The majority of patients surviving long-term following LT have allografts that are histologically abnormal [5]. Many of these abnormalities are observed in PLB from well recipients with good graft function [4]. Changes seen in late post-transplant biopsies are often complex and reflect more than one pathological process [3]. Some of these changes are likely to reflect the consequences of prolonged inflammation related to subclinical alloimmune injury [10]. These data prompt the need for prospective, longitudinal studies of DSAs and its comparison with histology as a part of a long-term graft monitoring protocol, especially in paediatric population in whom the high incidence of progressive fibrosis is concerning. Timing of PLB after LT is not definitive, but it is recommended to be scheduled at 1, 5, 10, 15, and 20 years [20].
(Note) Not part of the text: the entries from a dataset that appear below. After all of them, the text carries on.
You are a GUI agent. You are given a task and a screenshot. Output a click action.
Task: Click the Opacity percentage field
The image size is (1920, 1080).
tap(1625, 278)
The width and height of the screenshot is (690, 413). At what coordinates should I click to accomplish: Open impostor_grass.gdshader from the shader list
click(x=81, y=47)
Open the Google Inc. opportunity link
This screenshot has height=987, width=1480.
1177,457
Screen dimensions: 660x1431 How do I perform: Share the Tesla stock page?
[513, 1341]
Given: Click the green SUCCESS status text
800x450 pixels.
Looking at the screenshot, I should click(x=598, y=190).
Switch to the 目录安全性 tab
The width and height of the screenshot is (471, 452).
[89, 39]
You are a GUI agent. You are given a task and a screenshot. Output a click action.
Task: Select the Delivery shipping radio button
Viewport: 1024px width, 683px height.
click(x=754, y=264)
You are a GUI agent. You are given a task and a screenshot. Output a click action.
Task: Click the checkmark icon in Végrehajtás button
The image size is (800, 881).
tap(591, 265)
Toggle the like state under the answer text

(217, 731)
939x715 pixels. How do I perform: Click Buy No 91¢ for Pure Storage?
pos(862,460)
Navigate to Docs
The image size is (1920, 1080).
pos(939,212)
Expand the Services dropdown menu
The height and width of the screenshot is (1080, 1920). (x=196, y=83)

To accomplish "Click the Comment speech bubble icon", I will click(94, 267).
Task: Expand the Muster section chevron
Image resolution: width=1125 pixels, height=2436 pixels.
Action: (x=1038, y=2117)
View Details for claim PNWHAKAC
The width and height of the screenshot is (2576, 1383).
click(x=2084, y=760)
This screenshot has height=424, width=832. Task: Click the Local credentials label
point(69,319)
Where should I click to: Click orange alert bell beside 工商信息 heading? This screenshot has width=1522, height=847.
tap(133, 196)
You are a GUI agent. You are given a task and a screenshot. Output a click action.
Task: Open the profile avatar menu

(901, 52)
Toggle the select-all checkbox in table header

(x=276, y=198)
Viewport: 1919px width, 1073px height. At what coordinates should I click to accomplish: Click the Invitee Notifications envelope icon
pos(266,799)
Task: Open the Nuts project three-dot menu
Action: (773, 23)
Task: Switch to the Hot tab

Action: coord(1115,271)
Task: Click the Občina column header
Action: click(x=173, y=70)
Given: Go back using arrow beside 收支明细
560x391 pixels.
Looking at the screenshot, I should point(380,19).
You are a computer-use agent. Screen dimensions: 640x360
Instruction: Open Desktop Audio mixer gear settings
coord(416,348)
By performing routine serum DSA testing and scheduled liver biopsies with C4d staining, such a standardized procedure would permit: to evaluate the real magnitude (incidence and prevalence) of AMR in post-LT setting and its actual impact on long-term clinical outcome; to identify the clinico-pathological features associated to AMR in order to draw a “AMR risk profile”; to precociously identify patients with (especially chronic) AMR; to improve their therapeutic management by increasing IS; and to prevent allografts from AMR-related complications such as vascular and biliary problems and “unexplained” graft loss.

Key Points

  • Standard liver chemistry tests and other non-invasive methods are insensitive compared to biopsy, which remains the most sensitive modality for evaluating subclinical parenchymal injury in long-surviving liver allografts.

  • PLB can improve the management of LT recipients and should become an integral part of post-LT care as they: (1) may reveal subclinical graft dysfunction possibly related to an indolent alloimmune injury in long-term surviving patients, guiding adjustments in IS, thus preventing graft loss; and (2) may help to identify patients in whom IS can be safely reduced or even completely withdrawal in an attempt to induce operational tolerance, thus minimizing the side-effects due to chronic exposure to IS.